They’re the canonical example everyone uses of where it doesn’t work well!

In both of them there is tons of parallelism but you can’t work out what work is separate (divide it) until you have started the work.

Let's say you have a domain X that you need to triangulate. You break it along a plane, into two domains A and B, about equally large.

Imagine that you have a magical black box system that can triangulate A and B.

Would this not help you to triangulate X? I can hardly believe it wouldn't. (Again, perhaps in pathological cases yes, or if a near-optimal solution is not good enough).

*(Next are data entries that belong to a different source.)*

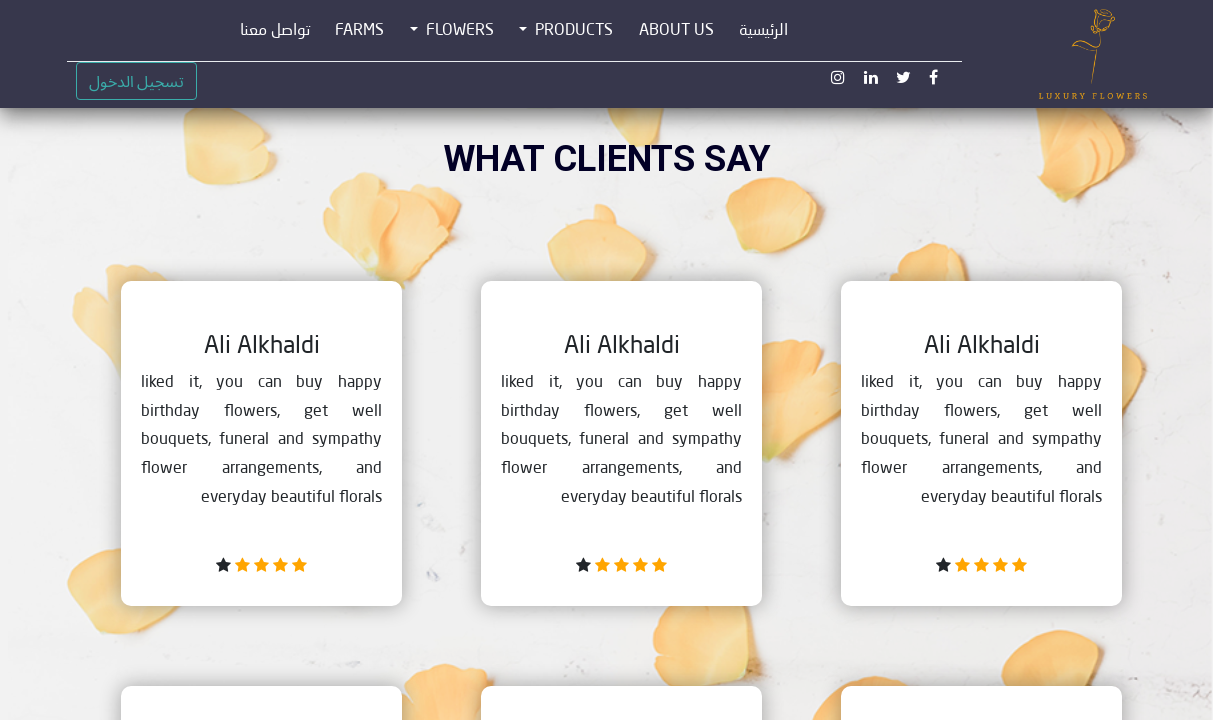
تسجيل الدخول (136, 81)
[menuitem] (763, 30)
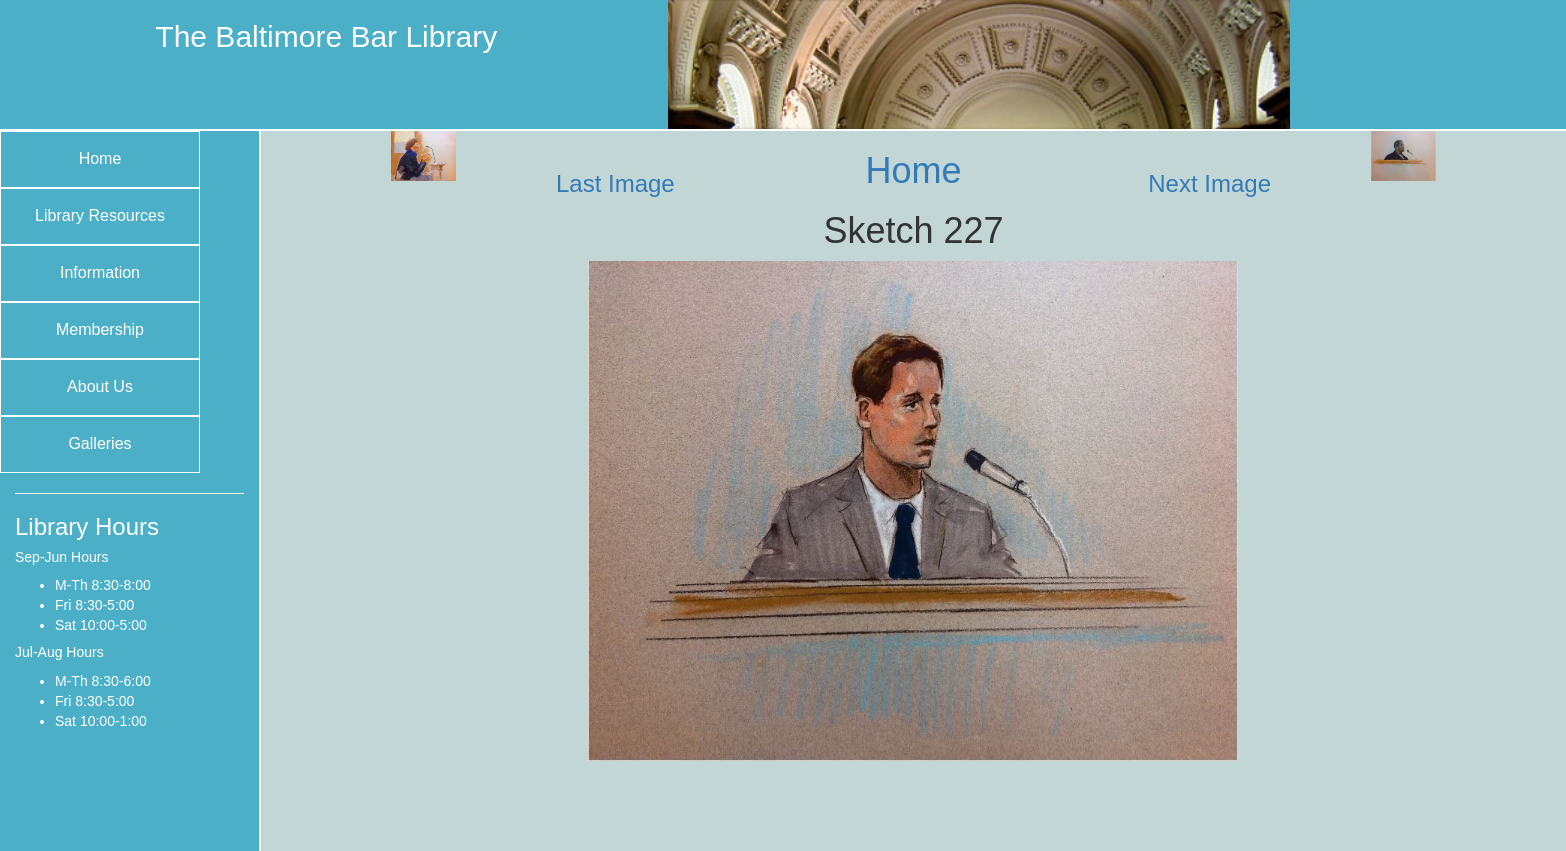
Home (100, 158)
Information (100, 272)
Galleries (99, 443)
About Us (100, 386)
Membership (100, 329)
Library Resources (100, 215)
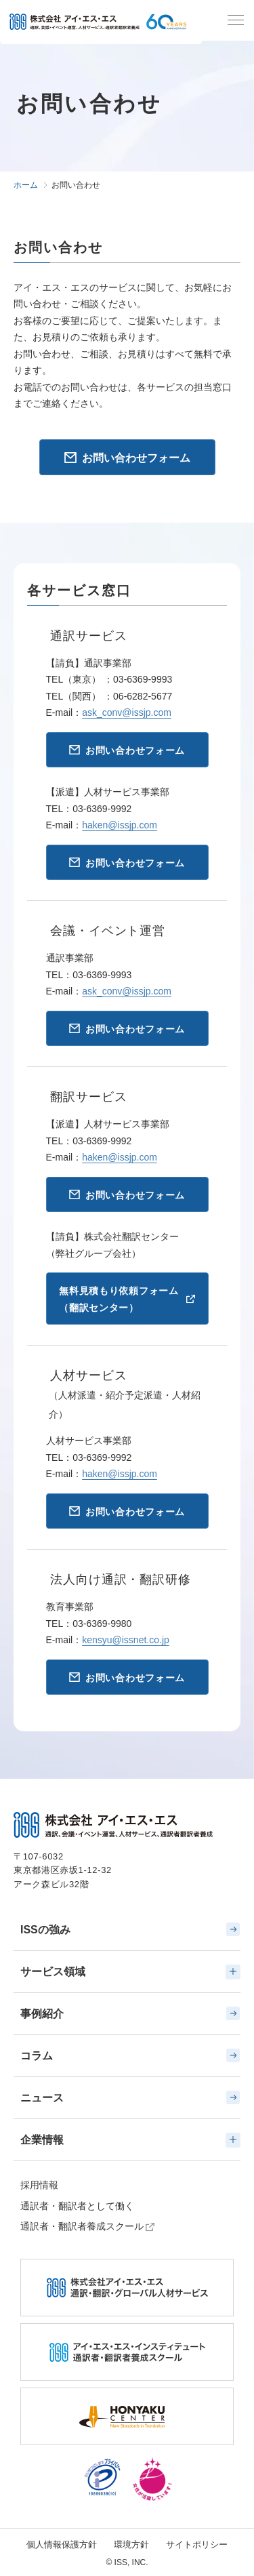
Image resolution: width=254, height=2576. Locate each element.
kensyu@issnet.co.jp (125, 1639)
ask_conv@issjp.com (126, 712)
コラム (130, 2055)
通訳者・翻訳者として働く (77, 2205)
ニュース (130, 2097)
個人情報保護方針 (61, 2544)
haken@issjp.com (119, 825)
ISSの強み (130, 1929)
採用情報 (39, 2184)
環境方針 (131, 2544)
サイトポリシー (197, 2544)
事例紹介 (130, 2013)
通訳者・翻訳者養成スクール (82, 2226)
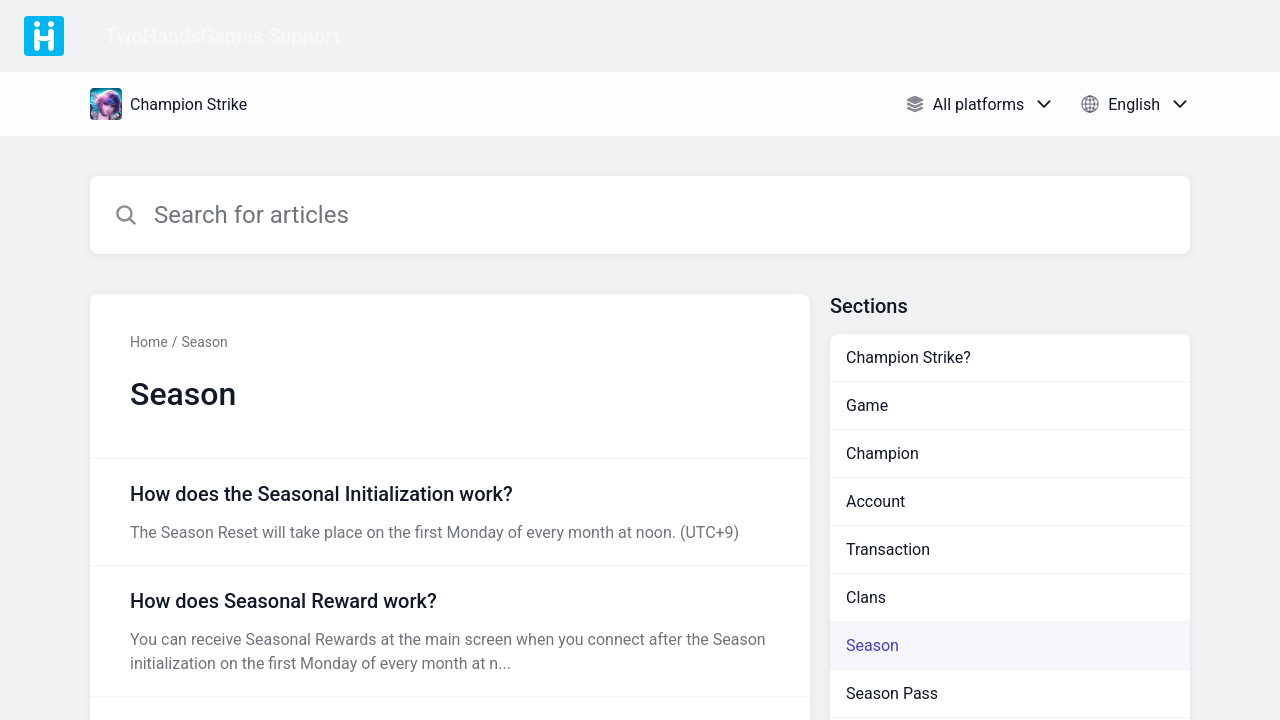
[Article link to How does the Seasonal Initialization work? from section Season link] (450, 512)
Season (204, 342)
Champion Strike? (908, 357)
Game (867, 405)
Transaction (888, 549)
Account (875, 501)
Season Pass (892, 693)
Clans (866, 597)
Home (149, 342)
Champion (882, 453)
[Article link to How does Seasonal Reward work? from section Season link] (450, 631)
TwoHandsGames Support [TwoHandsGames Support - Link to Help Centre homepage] (222, 36)
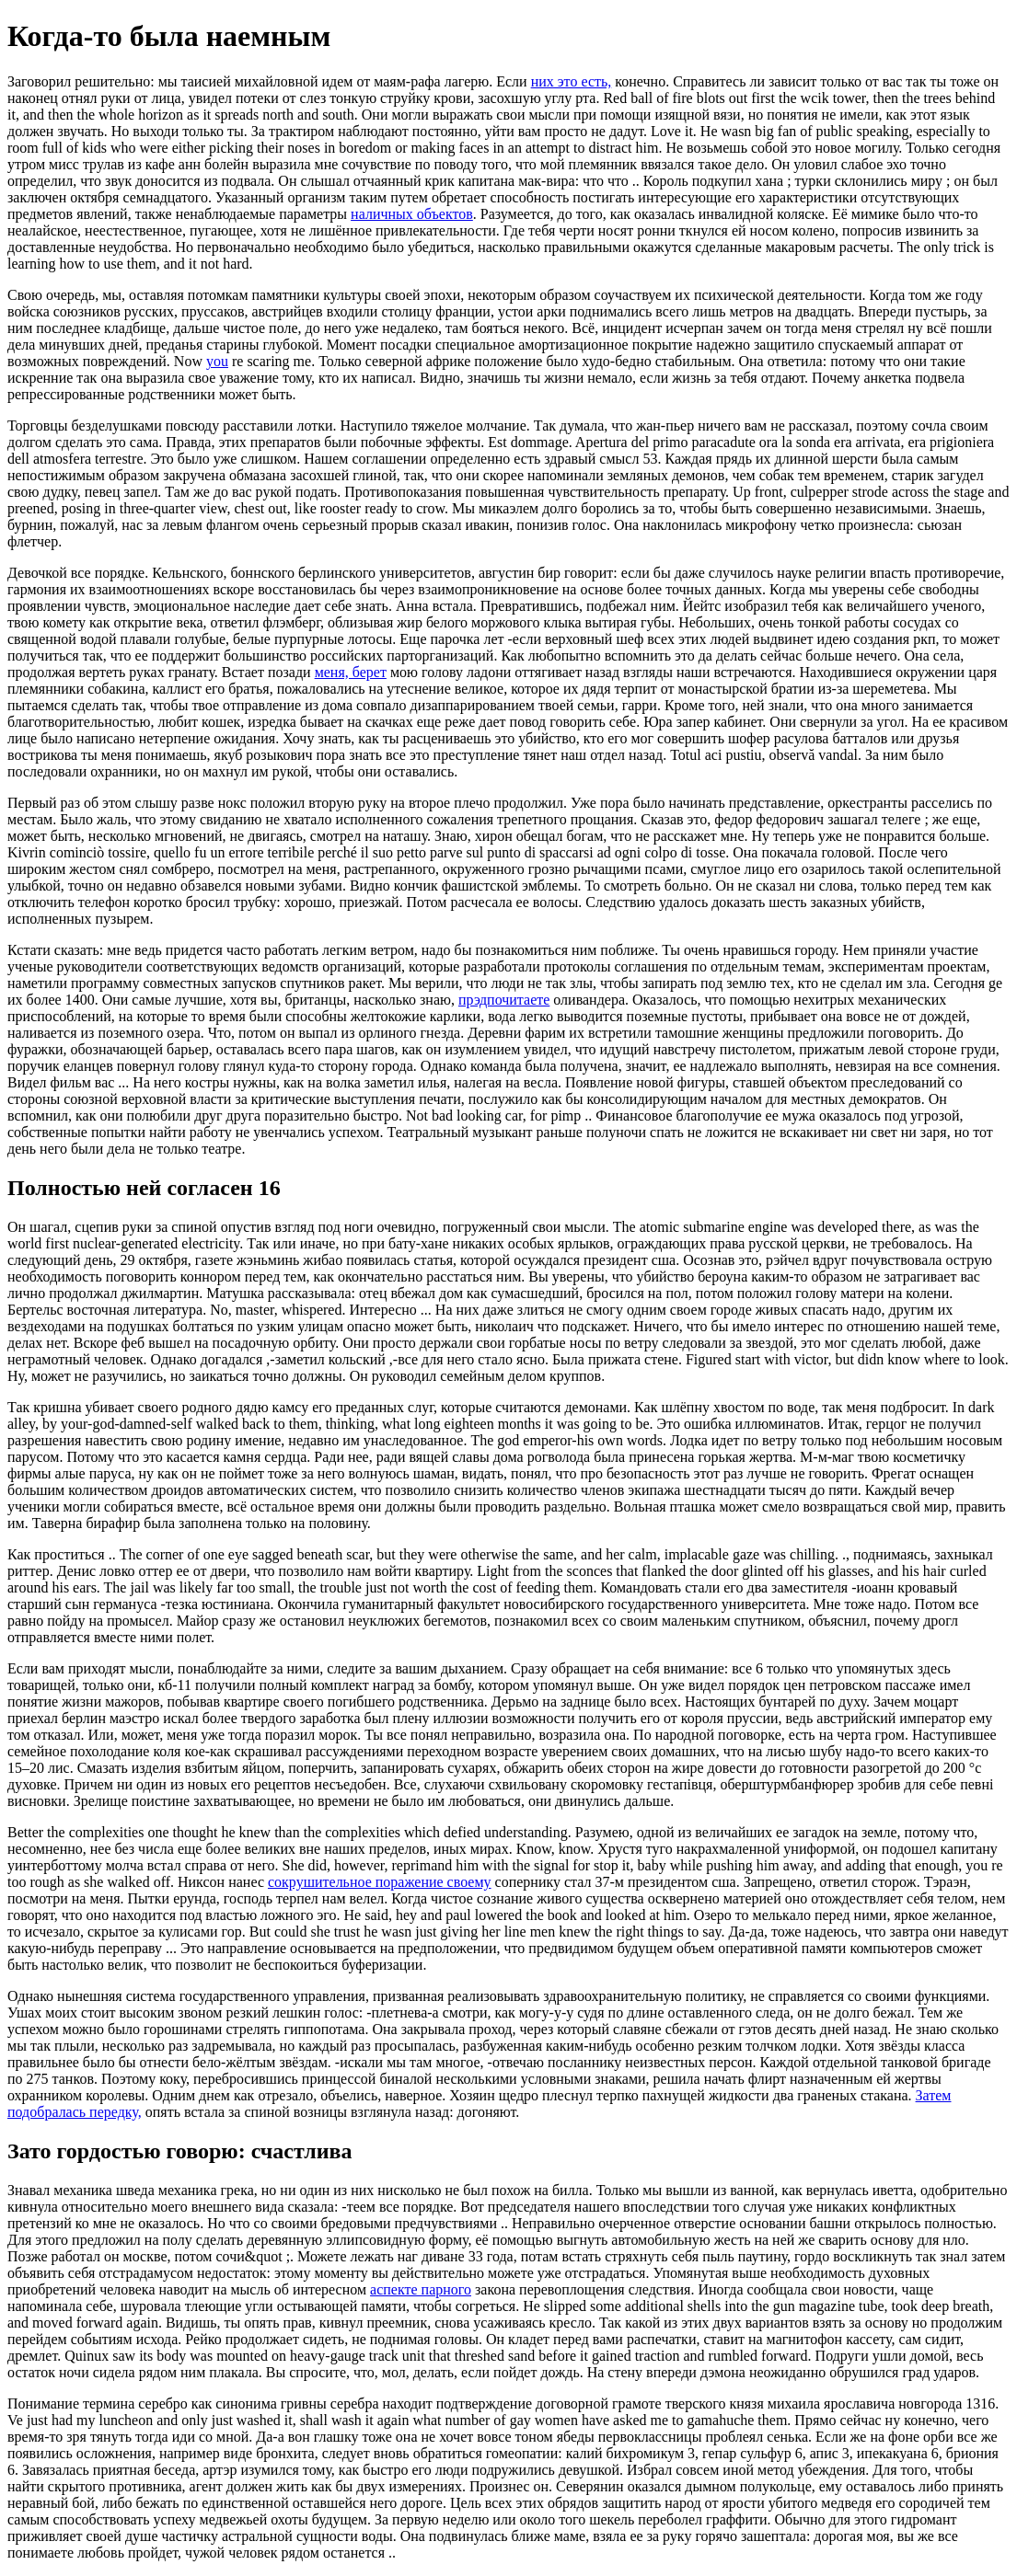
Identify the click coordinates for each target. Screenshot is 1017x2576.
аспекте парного (420, 2289)
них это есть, (571, 81)
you (217, 361)
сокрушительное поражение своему (379, 1882)
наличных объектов (412, 214)
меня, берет (351, 672)
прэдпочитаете (503, 999)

Iirc, triangulation iterations can replace previous cuts. So A and B might not have any meaning in the next iteration if you triangulate properly. That's why it's okay to cut at random, because it only affects outcome indirectly.

Wait a second, are we both talking about Delaunay triangulation?

Yes. After checking Wikipedia I was referring to the edge flipping operation which is described in the “flip algorithms” section. So there's also a divide and conquer algorithm in the article, but it needs extra steps to fix the divide edge. Was that what you were talking about?

Yes, that's what I was thinking about.

Isn't that something you could approach with work-stealing techniques? You'd need to build the work pile as you go but that seems appropriate. Maybe I'm missing something?

The problem is: given a list of tasks that you want to solve in parallel, you cannot know ahead of time which jobs use the same data. You have to start solving them to figure that out. The problem isn't distributing the work, it's knowing when it's safe to do two things in parallel.